'Economic expansion slows in Q1'

Businesses expect shekel to weaken by 5% against dollar by June.

bank of israel 88 224 (photo credit: Ariel Jerozolimski)
bank of israel 88 224
(photo credit: Ariel Jerozolimski)
Business growth slowed in all sectors of the economy during the first quarter of 2008 except the hotel industry, according to the Bank of Israel quarterly companies survey. "In the first quarter of 2008, the expansion rate of business activity slowed down. Except for the hotel industry, which expanded at a significant rate despite the changes in the shekel-dollar exchange rate," central bank's spokesman Yossi Saidon told The Jerusalem Post.
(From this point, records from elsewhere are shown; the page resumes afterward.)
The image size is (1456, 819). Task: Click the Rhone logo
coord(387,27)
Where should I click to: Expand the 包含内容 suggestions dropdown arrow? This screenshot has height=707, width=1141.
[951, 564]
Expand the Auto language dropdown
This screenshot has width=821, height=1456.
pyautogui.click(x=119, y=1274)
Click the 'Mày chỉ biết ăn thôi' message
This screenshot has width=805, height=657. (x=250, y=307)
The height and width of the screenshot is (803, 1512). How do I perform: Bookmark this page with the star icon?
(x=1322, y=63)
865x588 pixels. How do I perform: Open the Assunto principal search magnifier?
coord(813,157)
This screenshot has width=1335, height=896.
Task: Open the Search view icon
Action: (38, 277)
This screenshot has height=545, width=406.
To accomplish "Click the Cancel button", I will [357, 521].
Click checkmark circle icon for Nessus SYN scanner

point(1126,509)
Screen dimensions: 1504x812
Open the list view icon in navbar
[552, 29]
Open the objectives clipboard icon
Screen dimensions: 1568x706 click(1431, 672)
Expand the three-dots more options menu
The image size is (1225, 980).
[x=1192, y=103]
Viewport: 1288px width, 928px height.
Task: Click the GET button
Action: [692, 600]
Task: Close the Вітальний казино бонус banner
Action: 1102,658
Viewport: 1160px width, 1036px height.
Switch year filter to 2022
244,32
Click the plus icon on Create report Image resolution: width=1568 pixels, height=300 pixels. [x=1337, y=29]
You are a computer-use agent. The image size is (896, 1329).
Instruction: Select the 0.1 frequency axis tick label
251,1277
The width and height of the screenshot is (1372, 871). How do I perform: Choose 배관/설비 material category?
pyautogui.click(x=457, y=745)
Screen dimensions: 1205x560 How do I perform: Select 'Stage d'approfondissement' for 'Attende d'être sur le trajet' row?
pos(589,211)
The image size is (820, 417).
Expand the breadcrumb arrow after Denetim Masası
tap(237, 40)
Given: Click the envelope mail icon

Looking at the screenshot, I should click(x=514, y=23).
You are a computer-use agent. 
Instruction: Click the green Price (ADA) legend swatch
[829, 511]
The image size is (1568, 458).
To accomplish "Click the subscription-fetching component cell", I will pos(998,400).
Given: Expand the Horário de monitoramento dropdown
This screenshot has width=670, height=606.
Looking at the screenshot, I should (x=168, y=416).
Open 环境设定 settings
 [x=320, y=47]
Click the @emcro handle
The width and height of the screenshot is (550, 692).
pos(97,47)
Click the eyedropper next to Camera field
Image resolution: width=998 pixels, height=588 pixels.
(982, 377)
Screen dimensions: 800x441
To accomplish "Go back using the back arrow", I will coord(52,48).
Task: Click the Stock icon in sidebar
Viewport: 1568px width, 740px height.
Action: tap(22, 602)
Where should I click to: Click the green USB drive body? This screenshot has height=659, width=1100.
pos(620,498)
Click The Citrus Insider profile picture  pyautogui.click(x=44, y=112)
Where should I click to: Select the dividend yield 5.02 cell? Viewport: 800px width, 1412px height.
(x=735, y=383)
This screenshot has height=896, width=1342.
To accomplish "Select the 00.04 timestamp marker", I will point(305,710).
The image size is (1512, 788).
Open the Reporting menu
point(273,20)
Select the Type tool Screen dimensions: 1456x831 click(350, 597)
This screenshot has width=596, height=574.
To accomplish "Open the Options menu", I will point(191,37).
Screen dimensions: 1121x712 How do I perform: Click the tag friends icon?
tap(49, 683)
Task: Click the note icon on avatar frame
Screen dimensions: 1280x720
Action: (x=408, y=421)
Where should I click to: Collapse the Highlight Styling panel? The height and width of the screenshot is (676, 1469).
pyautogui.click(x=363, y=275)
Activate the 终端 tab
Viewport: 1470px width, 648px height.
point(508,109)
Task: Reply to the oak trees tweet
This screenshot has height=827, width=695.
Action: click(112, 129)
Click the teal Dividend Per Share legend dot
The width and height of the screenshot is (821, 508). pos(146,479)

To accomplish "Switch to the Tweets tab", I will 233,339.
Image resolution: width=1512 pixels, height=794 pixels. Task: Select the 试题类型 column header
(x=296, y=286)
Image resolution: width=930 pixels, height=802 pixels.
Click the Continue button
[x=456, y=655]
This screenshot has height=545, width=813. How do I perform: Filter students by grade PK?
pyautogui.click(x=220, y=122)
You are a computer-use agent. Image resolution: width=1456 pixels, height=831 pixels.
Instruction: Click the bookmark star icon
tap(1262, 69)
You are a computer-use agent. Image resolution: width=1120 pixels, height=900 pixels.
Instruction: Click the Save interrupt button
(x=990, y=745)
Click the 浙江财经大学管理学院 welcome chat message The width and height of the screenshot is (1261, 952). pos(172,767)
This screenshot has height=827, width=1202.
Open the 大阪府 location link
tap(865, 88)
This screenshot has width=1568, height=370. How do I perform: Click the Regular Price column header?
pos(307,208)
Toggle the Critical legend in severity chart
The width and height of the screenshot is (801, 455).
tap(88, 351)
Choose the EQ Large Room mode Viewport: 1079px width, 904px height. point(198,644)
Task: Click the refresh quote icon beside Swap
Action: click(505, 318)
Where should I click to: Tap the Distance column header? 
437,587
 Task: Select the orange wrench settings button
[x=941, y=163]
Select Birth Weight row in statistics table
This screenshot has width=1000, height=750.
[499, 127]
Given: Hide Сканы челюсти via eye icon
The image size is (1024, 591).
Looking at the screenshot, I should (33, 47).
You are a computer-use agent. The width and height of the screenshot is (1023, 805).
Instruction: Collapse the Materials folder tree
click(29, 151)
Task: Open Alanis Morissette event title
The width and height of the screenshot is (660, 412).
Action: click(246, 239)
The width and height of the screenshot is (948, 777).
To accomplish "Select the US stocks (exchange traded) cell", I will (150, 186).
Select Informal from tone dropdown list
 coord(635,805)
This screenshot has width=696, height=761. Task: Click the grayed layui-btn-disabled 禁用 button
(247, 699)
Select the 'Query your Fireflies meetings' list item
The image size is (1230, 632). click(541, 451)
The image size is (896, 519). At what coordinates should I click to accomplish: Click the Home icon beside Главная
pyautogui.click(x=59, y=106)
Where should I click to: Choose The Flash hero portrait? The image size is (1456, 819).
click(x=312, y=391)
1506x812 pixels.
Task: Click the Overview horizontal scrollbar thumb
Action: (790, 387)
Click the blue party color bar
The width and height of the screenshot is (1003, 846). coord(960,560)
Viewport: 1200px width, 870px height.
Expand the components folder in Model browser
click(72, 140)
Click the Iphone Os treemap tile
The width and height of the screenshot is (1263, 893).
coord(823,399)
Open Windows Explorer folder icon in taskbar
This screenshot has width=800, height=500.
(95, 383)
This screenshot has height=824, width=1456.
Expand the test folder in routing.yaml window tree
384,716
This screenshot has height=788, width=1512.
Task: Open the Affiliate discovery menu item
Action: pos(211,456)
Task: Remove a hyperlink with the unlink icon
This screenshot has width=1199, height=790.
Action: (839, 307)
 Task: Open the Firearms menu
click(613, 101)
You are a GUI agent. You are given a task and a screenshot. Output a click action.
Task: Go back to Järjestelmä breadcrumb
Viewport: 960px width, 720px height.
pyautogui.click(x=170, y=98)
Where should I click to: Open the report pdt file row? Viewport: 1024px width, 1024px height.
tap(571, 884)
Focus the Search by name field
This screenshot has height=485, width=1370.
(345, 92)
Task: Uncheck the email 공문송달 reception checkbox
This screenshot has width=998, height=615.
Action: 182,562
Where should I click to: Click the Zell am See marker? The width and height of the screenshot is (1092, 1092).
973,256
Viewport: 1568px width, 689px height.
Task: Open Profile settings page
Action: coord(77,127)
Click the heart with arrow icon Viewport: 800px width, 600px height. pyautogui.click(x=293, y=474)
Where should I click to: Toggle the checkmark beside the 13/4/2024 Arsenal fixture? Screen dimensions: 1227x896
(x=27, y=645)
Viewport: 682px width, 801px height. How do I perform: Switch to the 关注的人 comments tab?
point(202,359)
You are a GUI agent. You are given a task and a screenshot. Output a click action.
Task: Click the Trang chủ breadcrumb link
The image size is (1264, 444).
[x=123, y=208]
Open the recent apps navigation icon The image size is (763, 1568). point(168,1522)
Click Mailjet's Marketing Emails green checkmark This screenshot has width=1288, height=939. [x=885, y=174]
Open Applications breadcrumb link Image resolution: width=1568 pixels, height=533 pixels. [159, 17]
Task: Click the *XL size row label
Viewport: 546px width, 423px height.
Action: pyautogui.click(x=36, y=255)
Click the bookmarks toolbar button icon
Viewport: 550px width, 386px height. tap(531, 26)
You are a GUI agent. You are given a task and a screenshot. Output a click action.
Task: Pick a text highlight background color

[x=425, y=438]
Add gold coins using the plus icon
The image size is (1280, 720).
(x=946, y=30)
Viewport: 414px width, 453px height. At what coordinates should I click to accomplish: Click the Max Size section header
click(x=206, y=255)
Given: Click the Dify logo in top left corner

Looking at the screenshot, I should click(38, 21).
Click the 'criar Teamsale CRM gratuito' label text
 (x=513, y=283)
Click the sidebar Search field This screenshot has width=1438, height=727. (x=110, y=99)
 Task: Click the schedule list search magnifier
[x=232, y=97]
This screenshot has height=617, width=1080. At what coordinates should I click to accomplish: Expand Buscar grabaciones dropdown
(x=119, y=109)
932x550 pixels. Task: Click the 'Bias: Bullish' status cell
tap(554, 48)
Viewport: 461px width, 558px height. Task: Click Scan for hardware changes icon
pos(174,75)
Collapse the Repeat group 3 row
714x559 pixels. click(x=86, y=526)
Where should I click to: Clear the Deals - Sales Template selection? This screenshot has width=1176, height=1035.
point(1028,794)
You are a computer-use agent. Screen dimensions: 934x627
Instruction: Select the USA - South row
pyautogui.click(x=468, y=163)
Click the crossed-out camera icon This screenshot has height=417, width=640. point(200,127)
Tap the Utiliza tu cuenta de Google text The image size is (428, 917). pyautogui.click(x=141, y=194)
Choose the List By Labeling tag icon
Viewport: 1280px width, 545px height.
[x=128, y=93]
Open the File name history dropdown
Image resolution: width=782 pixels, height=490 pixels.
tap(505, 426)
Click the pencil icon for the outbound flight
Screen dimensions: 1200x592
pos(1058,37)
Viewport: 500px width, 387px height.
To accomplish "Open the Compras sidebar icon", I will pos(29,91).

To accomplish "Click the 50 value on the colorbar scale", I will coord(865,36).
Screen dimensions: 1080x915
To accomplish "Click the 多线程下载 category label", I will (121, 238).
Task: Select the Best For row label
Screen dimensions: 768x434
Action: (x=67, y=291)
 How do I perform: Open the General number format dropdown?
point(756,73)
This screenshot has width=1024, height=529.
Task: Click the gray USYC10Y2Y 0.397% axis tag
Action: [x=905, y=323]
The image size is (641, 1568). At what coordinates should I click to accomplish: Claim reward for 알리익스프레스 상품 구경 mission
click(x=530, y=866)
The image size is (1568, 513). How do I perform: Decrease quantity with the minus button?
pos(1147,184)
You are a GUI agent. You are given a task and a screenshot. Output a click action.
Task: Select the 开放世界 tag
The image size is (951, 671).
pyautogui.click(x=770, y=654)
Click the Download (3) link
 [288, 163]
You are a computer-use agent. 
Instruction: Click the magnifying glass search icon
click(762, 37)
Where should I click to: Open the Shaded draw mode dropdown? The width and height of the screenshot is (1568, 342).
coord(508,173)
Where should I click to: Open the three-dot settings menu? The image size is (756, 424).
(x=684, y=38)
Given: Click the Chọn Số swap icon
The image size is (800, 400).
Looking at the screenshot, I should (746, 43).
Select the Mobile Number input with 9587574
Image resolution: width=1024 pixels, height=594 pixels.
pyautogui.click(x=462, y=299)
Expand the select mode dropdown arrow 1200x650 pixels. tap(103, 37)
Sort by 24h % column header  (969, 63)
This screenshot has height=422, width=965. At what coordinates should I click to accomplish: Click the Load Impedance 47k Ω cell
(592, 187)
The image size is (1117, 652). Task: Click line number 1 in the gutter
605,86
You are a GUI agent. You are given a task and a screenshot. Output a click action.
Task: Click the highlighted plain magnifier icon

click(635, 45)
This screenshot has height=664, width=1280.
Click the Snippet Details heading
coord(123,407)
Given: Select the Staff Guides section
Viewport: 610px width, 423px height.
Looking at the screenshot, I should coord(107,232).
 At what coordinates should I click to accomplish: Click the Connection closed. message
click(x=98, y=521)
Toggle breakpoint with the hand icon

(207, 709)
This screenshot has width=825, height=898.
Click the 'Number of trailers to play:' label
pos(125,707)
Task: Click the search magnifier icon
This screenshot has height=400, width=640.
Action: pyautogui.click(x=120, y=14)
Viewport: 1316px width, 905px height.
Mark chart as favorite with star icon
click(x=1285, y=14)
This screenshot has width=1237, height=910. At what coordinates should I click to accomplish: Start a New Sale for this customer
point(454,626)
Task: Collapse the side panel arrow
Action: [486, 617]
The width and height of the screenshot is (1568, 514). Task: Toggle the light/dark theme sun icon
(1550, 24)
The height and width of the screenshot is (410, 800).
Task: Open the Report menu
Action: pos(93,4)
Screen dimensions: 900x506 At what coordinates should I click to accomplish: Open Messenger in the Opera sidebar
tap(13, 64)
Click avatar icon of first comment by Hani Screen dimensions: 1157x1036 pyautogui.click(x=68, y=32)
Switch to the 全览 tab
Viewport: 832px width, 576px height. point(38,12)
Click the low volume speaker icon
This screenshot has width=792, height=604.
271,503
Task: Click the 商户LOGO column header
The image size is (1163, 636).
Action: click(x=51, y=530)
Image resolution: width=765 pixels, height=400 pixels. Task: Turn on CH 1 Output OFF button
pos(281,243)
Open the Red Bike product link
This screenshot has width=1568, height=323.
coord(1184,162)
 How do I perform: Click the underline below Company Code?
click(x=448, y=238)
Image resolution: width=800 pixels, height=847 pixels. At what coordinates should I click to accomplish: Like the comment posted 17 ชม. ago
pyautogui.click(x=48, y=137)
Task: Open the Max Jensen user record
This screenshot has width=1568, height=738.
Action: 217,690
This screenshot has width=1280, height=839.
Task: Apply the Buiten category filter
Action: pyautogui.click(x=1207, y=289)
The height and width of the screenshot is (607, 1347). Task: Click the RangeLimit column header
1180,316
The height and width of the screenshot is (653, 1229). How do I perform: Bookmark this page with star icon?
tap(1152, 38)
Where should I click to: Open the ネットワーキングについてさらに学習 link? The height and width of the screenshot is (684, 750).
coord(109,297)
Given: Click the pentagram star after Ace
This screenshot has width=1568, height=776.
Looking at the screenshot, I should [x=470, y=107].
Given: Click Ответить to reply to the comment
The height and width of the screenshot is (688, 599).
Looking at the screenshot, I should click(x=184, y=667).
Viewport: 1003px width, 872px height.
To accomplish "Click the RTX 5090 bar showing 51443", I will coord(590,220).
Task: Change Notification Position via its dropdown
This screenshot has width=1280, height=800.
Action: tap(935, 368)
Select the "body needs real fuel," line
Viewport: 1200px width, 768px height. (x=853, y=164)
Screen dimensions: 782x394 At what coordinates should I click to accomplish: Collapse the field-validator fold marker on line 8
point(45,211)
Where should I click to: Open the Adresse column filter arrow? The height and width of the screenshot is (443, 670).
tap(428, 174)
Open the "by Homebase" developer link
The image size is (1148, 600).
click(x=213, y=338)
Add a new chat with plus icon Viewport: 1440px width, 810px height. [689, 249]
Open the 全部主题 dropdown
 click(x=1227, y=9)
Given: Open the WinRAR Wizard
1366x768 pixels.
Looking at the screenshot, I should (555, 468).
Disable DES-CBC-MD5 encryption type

The general slowdown was the result of a reduction in demand in the first quarter, the bank said. The report used qualitative measures to evaluate 542 companies and businesses. "Expectations for the next quarter show a partial return to the positive growth trend that marked the economy over previous quarters," according to the report. The hotels and tourism companies sector showed a sharp rise in activity during the quarter, something that is expected to continue with the renewed confidence of foreign travelers in Israel. The industrial sector showed a slowdown in growth due to weakness in exports and even more so in domestic sales. Industrial businesses said they expected this trend to continue in the second quarter albeit with some improvement over the first quarter. Businesses expect the shekel to weaken by about 5 percent against the dollar, estimating that the dollar will be worth NIS 3.66 at the end of June, compared with an average of NIS 3.46 during the surveyed period. Expectations among companies were that the dollar will cost NIS 3.93 in March 2009, from an outlook of NIS 4.18 three months ago. The participating companies forecast a level of NIS 3.66 to the dollar by the end of June, compared with NIS 4.03 in the estimate made in the previous quarter. The average inflation rate projected by the surveyed businesses for the 12 months through March 2009 is slightly down, at 2.69%, from the 2.77% predicted in the previous survey. At the same time, the percentage of the companies who expected inflation in the next 12 months to be above the government's price stability target range of 1% to 3% rose to 30%, compared with 25% who expected this in the previous quarter.